The Vehicle is capable of performing all driving  functions under all conditions. The driver may have the option to control the vehicle.

OBSERVED TRENDS

Changes in consumer behaviour in the car market, developments in urban communities  and economy was mapped against autonomous technology progress. These are some deduced scenarios based on how  consumers are going to change the way they move in the future

HUMAN MOVEMENTS ARE SHORTER

The urban daily commute may be long in time but is short in distance. By 2030 it is predicted that 80% of the Global population will live in an urban area (many in megacities). With shorter travel distances and greater human density, the risk and frequency of collisions will greatly increase.

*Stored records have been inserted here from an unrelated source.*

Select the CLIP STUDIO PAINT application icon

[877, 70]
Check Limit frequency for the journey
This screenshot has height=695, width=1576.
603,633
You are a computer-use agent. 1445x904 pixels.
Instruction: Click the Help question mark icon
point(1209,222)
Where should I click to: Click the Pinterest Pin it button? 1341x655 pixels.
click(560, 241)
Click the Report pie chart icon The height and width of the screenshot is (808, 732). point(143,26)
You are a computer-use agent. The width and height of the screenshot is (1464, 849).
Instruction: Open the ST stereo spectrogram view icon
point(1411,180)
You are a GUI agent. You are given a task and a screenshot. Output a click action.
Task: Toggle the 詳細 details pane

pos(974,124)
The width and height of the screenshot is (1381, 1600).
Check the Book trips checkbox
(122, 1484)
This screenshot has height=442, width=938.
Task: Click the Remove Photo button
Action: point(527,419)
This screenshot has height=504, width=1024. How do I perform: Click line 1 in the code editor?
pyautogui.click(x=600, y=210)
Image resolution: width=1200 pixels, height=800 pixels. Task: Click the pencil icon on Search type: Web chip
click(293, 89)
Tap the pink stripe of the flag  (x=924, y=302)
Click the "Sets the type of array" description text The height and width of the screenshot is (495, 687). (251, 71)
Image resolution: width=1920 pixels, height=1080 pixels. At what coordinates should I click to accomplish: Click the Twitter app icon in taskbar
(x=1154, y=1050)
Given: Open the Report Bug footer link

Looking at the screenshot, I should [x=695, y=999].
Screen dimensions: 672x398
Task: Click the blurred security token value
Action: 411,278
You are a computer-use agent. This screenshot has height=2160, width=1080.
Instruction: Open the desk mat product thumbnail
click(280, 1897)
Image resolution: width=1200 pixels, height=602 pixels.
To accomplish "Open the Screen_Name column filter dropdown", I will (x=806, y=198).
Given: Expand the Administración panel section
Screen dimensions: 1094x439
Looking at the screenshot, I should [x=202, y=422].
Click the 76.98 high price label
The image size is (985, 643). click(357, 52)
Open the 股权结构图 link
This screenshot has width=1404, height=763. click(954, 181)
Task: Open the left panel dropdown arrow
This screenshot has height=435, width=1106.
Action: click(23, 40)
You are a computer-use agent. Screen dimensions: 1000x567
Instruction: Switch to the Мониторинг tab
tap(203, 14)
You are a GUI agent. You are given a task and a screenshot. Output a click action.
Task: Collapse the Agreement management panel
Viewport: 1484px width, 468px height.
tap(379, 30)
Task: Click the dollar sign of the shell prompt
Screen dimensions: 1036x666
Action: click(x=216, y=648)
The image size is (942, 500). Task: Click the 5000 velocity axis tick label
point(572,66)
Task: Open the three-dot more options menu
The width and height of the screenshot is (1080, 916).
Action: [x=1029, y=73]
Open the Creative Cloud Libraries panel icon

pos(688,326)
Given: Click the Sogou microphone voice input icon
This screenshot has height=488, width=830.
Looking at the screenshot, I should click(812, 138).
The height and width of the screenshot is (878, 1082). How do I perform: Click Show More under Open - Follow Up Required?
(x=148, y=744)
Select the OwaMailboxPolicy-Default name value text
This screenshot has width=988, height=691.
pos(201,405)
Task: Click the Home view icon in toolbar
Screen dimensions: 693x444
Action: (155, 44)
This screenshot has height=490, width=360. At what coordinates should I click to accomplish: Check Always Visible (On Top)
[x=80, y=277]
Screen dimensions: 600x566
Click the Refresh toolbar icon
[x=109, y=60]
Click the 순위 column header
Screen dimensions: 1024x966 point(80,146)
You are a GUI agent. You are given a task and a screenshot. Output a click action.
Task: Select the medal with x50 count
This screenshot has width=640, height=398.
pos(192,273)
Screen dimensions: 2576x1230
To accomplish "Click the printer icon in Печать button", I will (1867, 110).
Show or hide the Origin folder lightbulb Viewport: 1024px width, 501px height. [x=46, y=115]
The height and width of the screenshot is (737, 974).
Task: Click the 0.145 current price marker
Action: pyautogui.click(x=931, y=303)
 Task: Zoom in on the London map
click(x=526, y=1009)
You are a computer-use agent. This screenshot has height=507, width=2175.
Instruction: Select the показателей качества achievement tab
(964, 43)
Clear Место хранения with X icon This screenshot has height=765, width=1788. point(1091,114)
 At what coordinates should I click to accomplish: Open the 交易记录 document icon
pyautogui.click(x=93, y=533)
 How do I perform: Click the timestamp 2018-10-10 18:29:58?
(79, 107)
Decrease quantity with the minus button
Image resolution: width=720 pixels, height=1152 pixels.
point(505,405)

FEWER YOUNG PEOPLE ARE LEARNING TO DRIVE

This means future generations of people will be reliant on shared public modes of transport which will in turn need to cater for huge rises in numbers using their network.  Automation is fundamental to ensuring scale up is possible. 

PARKING SPACES

As population becomes denser, there will be less room to park one's own vehicle.  But what if a vehicle just dropped you off at home, and then travelled autonomously to a nearby car park for overnight storage

UNPREDICTABLE URBAN ECOSYSTEM AND CONGESTION

Urban is one of the hardest environments to predict due to not having control over pedestrian decision-making. Automation companies will have to develop systems to accurately detect, classify and respond to the harsh urban ecosystem.  Will this encourage urban planners to design future cities where pedestrians, electric scooters and public transport don’t share the same spaces? 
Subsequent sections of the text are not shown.